Last weekend, the Splatoon 2 community attempted to show solidarity for its fellow Nintendo esports brethren, but would suffer a similar fate. Nintendo had planned to hold an official open tournament for the game, but canceled the event’s livestream after many teams entered the tournament with #FreeMelee-inspired names.
Then, on Sunday a tweet went out from Splatoon 2 organizer EndGameTV that rallied both the Splatoon and Smash communities to action – the top four Splatoon teams in North America would drop out of Nintendo’s official tournament to compete in a grassroots invitational. Melee commentator and personality Vish donated the initial prize pool of $1K, but other community leaders including Cloud9 player Joseph “Mang0” Marquez and TSM’s William “Leffen” Hjelte quickly took to social media to drive others to donate.
Before a single game had been played, the tournament had already raised $6K, ultimately raising $28K in less than 24 hours.
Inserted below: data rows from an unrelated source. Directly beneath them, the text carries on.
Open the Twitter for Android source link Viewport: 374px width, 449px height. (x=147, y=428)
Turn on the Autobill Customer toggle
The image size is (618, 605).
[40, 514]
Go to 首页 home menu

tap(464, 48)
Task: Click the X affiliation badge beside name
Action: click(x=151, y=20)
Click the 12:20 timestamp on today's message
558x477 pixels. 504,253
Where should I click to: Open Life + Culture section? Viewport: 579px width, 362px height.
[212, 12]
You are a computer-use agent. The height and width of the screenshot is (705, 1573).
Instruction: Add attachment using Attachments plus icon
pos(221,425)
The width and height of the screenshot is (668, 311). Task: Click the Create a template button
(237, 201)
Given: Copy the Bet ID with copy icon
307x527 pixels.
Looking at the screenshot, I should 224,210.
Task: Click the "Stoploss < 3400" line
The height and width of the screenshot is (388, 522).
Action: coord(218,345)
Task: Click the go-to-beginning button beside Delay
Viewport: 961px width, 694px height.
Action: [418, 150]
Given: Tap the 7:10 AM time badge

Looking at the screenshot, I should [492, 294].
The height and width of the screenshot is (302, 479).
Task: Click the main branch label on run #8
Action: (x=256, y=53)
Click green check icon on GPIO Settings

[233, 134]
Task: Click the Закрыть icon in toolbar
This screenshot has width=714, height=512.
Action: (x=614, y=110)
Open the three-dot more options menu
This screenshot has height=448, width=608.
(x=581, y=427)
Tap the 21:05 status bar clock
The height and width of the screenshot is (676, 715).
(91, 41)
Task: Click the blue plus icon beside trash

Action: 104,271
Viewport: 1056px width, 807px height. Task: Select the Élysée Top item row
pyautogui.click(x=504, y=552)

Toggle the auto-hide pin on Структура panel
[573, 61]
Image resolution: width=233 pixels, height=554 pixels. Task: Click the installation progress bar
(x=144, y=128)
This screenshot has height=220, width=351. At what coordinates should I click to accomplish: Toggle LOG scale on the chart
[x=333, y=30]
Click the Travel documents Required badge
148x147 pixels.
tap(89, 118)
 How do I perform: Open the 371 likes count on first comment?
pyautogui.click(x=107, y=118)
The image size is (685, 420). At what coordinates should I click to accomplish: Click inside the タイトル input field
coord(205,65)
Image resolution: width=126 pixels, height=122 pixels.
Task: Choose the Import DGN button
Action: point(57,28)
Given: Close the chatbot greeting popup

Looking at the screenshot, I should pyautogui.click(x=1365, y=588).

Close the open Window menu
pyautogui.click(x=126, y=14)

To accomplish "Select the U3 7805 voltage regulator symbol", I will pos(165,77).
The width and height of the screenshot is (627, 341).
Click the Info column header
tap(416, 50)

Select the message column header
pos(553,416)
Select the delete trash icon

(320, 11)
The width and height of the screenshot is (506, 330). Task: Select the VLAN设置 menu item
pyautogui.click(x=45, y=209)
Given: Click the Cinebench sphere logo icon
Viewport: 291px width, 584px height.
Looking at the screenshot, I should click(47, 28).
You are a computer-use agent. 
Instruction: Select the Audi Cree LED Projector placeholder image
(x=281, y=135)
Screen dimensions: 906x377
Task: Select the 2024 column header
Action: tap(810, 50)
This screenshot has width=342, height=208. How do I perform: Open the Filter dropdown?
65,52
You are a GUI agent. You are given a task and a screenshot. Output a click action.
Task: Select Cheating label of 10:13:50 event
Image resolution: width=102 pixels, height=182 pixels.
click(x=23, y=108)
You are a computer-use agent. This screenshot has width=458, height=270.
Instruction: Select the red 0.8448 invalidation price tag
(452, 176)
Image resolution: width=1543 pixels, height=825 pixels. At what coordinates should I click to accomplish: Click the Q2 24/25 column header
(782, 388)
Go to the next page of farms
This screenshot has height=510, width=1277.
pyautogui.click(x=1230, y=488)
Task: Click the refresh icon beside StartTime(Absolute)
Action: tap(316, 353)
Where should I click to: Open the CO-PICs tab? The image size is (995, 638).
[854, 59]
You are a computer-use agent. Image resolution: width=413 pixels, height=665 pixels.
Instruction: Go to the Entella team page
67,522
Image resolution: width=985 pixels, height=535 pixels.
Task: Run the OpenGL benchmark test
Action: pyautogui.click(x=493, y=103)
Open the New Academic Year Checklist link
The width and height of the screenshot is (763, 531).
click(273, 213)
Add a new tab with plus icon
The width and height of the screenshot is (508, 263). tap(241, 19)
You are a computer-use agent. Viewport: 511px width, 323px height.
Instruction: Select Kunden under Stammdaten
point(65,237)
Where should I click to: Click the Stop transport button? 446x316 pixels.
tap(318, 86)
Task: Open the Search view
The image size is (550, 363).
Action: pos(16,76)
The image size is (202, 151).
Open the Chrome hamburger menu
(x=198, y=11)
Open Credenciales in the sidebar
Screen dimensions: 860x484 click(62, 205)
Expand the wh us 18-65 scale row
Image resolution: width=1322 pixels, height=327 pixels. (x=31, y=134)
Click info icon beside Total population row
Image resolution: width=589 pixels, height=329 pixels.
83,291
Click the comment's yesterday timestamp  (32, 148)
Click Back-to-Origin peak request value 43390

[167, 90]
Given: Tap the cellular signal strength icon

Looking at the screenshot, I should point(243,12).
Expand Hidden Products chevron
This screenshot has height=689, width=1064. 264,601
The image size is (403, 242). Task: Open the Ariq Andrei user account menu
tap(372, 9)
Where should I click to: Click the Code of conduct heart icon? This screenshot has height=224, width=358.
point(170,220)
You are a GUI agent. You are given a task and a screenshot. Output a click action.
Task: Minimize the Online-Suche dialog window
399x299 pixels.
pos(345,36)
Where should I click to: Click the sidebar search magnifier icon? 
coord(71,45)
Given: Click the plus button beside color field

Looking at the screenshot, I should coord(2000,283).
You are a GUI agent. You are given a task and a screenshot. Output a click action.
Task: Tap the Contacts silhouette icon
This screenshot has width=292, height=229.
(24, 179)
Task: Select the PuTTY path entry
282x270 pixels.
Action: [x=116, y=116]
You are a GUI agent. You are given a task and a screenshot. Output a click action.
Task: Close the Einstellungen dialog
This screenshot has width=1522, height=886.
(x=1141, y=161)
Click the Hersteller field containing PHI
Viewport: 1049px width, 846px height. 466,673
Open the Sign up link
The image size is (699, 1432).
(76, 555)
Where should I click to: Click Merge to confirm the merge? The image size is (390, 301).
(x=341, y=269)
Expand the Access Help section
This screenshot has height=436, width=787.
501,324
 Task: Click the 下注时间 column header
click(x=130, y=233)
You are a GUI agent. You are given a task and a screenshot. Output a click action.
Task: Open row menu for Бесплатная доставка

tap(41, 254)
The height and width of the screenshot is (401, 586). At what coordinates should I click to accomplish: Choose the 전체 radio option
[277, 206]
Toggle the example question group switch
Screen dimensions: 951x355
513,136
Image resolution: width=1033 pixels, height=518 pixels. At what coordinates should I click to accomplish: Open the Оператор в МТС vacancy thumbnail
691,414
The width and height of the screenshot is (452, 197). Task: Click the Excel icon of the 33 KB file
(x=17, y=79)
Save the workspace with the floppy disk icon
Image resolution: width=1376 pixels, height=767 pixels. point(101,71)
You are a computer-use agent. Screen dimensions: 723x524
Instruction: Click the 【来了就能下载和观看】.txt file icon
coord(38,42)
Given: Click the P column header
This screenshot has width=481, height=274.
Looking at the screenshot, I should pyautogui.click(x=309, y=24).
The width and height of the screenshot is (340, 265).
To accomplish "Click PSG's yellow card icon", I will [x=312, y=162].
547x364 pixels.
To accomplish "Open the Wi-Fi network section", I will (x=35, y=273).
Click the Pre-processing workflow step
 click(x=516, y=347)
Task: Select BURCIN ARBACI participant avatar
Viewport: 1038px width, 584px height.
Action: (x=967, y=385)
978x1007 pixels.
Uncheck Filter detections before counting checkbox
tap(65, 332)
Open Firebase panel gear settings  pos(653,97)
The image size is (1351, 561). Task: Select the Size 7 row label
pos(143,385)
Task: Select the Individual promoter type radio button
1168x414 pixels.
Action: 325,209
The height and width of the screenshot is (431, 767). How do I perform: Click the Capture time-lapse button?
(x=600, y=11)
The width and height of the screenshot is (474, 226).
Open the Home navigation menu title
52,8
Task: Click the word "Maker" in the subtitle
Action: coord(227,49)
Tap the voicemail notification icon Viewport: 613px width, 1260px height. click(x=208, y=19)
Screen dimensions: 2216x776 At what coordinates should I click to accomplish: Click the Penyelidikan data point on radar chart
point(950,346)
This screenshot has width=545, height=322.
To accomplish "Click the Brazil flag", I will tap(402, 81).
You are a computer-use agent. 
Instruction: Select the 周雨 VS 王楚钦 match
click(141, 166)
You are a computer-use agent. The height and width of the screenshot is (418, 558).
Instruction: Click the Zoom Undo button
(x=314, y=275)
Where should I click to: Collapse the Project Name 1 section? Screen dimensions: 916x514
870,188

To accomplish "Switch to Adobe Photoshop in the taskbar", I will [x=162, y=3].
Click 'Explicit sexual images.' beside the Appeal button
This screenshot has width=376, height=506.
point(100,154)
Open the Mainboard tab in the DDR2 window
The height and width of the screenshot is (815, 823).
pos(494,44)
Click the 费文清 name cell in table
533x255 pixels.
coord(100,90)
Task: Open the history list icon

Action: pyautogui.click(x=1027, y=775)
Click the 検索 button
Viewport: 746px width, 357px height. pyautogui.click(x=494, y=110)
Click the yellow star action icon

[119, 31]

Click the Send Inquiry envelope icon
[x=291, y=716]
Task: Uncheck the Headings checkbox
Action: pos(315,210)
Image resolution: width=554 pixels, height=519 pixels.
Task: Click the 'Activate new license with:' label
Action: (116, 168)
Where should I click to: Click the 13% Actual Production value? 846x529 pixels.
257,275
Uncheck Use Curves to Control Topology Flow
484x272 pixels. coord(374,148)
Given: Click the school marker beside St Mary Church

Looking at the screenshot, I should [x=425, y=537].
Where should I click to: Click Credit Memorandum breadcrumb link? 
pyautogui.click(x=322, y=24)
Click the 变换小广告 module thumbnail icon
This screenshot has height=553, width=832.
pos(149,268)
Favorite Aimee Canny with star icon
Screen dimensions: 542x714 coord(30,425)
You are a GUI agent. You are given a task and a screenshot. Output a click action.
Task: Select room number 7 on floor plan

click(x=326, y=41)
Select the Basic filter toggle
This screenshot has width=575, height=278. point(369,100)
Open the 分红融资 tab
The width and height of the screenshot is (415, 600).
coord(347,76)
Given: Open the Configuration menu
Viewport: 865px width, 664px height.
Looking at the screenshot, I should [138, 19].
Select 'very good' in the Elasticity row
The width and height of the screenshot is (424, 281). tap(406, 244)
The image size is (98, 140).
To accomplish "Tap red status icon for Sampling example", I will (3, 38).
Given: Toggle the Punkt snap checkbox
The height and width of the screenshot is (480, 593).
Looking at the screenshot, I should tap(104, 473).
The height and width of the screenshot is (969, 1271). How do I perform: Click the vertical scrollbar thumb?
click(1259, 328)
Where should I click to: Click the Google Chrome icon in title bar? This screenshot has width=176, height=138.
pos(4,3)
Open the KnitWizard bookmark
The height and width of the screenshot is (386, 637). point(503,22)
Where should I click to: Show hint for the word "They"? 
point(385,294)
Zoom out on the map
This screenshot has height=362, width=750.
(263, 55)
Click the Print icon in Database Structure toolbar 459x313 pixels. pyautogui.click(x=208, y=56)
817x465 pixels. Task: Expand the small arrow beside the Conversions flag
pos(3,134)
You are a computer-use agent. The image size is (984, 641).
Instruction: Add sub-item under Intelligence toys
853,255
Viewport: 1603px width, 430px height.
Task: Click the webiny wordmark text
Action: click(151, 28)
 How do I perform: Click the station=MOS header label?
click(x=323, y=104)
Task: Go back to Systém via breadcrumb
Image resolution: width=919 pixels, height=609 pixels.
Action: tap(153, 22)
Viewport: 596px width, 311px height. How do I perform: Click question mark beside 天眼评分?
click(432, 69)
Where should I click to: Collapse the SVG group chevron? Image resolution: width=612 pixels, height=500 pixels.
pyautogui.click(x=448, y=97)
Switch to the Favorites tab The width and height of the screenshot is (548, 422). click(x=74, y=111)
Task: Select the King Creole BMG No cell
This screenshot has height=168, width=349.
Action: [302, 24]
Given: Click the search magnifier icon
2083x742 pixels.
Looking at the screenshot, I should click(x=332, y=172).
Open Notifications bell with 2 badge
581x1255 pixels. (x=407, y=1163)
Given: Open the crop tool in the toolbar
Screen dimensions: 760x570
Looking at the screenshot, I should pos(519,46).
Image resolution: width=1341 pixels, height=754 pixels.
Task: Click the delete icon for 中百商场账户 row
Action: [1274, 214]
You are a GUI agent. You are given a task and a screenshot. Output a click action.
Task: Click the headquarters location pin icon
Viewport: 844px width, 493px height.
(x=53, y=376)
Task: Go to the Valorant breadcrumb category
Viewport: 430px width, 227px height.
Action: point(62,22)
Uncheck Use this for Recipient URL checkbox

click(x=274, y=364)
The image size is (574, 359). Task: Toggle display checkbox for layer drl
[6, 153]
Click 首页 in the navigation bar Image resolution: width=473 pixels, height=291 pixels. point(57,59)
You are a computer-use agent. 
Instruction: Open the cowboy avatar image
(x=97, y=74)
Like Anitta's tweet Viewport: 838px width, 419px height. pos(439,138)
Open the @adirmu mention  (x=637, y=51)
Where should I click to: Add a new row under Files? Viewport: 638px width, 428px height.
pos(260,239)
Raising money is nothing new for the Melee community. The first major public battle between the Melee community and Nintendo came in 2013 after fans of the game had raised nearly $100K for the Breast Cancer Research Foundation in order to earn a spot at the largest annual fighting game tournament, Evo. Nintendo told Evo that its game could not be streamed, but received such overwhelming backlash that the publisher eventually caved, leading to the tournament many credit with pushing Melee into its place of esports prominence today.